Let me ask you this. Suppose the evangelism had been not about
religion, but politics? Again, not just presenting a worldview, but
actively trying to convince people that it's the correct one?

Please don't read me as defending the game, because A) I haven't
played it and don't plan to (my gut was busted plenty from Adam's
review), and B) it sounds like the author is a piss-poor evangelist.

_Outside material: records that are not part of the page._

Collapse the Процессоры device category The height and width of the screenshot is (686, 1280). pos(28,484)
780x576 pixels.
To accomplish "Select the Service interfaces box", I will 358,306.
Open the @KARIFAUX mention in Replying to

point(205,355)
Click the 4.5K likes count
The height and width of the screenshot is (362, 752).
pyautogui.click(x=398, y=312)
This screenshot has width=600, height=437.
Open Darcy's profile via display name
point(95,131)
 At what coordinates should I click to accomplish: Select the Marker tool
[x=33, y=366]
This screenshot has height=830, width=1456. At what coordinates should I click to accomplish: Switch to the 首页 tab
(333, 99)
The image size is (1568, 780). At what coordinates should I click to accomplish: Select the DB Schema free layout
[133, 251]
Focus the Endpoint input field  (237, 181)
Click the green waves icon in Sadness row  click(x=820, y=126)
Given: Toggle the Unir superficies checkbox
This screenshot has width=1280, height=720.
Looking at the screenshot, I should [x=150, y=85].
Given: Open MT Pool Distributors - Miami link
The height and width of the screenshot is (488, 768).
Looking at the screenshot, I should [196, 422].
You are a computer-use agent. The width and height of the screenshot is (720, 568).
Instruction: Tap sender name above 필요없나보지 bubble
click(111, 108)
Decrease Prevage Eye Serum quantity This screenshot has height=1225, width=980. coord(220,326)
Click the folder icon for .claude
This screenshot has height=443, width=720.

From one agnostic to another,

--
Jason Melancon

Sean T Barrett

unread,
Nov 19, 2000, 1:23:49 AM11/19/00
to
Jason Melancon <afn5...@afn.org> wrote:
>>>> JAROD'S JOURNEY by Tim Emmerich
>
>Let me ask you this. Suppose the evangelism had been not about
>religion, but politics? Again, not just presenting a worldview, but
>actively trying to convince people that it's the correct one?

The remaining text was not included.